Repeat CT scan after 31 days of ALK inhibition demonstrated impressive reduction in the size of the primary thyroid tumor, metastatic pulmonary nodules, metastatic cervical and mediastinal lymph nodes and the nodularity of the left adrenal gland. Tumor markers continued to decrease. At his first follow-up clinic visit, he was able to swallow pills and his therapy was changed to alectinib (350 mg/m2/dose twice daily), which was expected to be more tolerable than crizotinib. He had grade 1 myalgia after the first week of treatment, but otherwise tolerated alectinib well. Repeat imaging after two, four, seven, and ten cycles showed ongoing response in primary and metastatic sites. He continues on alectinib at full dose for >280 days. CEA and calcitonin have plateaued at 149 ng/mL and 132 pg/mL, respectively.
DISCUSSION
This case expands the spectrum of translocation partners seen in ALK fusions, with a novel CCDC6-ALK fusion not previously described in cancer. To our knowledge, this is the first reported pediatric case of an ALK-translocated MTC. The positive ALK immunohistochemistry, prompt response to ALK inhibition, and lack of any other known oncogenic driver in the NGS panel provide evidence implicating this fusion as a driver for this patient’s tumor.

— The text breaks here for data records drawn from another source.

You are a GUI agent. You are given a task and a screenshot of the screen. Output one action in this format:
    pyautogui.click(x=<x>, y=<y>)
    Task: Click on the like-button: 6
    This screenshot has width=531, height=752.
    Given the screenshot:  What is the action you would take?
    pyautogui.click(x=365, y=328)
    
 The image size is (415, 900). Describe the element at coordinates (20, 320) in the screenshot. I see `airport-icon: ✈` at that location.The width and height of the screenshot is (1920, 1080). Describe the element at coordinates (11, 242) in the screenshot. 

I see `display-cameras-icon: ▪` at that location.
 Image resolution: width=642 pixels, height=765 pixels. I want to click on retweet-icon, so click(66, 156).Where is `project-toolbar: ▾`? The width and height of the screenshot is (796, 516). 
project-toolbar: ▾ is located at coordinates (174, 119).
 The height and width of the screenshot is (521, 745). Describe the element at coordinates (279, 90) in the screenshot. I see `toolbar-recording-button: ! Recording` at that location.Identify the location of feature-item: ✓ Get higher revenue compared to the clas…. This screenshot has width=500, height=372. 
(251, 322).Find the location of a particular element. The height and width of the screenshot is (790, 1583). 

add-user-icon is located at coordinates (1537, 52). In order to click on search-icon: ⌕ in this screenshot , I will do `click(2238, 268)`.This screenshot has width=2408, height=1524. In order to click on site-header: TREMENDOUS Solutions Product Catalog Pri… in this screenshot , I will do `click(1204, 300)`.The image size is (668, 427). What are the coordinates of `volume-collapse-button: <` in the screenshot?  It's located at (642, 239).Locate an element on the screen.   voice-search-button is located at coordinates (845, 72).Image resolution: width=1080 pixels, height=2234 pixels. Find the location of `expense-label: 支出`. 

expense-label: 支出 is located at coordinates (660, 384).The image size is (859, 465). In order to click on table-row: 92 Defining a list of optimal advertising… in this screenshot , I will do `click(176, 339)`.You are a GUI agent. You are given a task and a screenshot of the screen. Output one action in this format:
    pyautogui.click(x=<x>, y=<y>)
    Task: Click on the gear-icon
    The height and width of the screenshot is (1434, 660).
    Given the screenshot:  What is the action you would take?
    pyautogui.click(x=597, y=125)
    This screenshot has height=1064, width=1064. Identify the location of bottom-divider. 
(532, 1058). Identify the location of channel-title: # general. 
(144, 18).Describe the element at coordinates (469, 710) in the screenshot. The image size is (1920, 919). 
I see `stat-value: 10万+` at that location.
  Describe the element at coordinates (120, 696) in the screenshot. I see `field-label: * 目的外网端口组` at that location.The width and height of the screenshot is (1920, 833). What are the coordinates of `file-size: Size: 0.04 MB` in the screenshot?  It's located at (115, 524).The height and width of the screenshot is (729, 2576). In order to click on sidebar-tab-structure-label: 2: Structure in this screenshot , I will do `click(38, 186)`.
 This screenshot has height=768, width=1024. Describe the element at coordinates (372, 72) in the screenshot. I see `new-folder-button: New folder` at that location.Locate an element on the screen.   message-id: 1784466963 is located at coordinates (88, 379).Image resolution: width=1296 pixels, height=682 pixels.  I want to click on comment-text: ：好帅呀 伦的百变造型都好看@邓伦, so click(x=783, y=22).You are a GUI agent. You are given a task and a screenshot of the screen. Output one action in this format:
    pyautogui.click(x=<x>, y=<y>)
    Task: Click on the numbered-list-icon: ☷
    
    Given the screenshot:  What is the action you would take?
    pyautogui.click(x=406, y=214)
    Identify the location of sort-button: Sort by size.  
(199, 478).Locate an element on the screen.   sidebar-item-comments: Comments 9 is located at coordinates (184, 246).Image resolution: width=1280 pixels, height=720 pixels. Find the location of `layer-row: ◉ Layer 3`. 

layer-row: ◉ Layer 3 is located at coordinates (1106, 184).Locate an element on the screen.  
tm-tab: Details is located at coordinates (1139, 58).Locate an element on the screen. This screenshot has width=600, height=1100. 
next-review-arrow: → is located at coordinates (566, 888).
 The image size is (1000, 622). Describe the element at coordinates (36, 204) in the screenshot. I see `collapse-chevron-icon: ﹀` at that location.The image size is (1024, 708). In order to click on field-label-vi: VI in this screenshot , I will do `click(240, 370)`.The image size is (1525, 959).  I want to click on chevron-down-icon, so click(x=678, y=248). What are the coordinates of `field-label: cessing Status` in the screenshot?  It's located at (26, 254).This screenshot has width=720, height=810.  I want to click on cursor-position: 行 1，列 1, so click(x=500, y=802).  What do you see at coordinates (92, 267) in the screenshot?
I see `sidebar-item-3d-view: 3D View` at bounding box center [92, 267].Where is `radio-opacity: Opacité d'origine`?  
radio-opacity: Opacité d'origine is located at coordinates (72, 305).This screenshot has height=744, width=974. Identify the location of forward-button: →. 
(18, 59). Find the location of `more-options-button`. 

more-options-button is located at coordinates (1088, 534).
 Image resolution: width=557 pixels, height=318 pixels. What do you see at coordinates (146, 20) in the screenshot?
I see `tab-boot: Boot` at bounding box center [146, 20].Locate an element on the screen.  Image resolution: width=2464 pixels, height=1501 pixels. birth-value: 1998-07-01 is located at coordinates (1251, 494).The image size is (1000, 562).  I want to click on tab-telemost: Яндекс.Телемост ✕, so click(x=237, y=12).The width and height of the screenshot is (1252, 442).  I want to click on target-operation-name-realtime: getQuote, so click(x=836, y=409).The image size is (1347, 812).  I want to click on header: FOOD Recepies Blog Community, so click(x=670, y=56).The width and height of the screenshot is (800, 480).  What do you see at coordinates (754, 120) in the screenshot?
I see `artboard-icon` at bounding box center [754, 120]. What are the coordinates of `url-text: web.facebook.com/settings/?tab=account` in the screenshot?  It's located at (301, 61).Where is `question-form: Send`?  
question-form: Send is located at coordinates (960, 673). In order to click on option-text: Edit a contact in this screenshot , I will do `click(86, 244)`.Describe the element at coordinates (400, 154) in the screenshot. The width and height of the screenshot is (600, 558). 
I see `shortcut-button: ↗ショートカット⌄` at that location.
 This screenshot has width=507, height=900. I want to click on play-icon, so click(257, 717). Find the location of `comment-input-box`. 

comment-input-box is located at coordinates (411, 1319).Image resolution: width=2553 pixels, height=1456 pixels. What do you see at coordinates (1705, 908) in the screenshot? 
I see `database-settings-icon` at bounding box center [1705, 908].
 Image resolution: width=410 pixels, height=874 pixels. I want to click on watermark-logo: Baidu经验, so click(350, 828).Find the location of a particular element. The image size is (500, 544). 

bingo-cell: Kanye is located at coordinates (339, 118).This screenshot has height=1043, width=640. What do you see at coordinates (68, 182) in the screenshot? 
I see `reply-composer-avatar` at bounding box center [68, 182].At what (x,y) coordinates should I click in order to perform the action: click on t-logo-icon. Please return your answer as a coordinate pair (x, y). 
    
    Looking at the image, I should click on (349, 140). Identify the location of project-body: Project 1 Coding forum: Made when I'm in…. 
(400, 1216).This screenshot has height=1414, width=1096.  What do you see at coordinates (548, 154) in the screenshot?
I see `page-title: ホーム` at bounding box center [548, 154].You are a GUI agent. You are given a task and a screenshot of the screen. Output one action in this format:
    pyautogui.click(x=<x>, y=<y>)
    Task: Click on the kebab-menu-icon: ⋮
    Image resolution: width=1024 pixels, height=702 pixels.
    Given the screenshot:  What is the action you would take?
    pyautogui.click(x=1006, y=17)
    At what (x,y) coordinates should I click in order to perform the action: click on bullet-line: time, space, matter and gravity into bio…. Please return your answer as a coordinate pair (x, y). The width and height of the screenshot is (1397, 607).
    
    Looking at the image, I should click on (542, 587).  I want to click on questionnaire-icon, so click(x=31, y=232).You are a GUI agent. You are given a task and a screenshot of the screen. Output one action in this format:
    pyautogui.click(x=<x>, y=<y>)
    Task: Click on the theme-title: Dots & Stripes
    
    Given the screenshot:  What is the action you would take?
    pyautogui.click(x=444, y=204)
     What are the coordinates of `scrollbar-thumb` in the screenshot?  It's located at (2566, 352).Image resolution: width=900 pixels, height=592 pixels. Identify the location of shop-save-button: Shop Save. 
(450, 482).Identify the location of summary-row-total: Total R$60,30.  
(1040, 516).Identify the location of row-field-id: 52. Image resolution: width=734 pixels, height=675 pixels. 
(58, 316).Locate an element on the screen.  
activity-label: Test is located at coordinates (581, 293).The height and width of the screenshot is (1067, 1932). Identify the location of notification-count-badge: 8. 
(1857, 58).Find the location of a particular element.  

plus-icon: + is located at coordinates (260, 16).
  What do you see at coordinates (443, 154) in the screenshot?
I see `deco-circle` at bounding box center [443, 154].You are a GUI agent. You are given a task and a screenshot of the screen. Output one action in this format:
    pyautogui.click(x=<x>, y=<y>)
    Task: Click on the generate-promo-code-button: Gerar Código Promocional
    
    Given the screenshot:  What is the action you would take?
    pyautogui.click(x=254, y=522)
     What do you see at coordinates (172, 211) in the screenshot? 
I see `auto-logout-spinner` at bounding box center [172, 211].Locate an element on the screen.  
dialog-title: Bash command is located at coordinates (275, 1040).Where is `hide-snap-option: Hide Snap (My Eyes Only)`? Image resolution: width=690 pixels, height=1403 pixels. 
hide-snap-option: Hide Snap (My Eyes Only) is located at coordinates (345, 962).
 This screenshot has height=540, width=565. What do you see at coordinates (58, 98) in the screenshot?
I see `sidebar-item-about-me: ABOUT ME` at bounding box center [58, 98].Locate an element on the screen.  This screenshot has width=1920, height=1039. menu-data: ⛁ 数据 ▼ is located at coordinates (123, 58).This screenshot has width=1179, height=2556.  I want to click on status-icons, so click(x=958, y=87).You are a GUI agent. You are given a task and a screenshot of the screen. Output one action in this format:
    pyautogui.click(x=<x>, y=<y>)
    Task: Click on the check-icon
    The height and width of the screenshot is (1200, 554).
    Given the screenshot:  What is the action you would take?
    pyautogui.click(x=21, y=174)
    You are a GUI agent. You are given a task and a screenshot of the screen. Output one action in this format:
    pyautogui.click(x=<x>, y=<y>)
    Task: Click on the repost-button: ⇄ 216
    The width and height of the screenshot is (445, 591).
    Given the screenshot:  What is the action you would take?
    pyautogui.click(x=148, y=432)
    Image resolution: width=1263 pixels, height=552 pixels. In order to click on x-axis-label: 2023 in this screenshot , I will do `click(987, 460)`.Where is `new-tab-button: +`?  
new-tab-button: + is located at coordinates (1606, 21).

Crizotinib is a small molecule tyrosine kinase inhibitor (TKI) of ALK, MET, and ROS1 kinases that is approved in the United States for the treatment of patients with metastatic ALK or ROS1-positive non-small cell lung cancer (4). Alectinib is a second generation ALK TKI with potential advantages of activity against ALK mutations associated with crizotinib resistance, improved CNS penetration, and a more favorable toxicity profile compared with crizotinib (5). To date, there has been no reported pediatric trial with alectinib, though two adolescents with ALK-aberrant cancers had favorable responses to alectinib used off-label (6,7).
In conclusion, we report the first adult or pediatric case of a CCDC6-ALK translocated cancer and the first pediatric case of ALK translocated MTC. The patient has had a favorable response to ALK targeted therapy.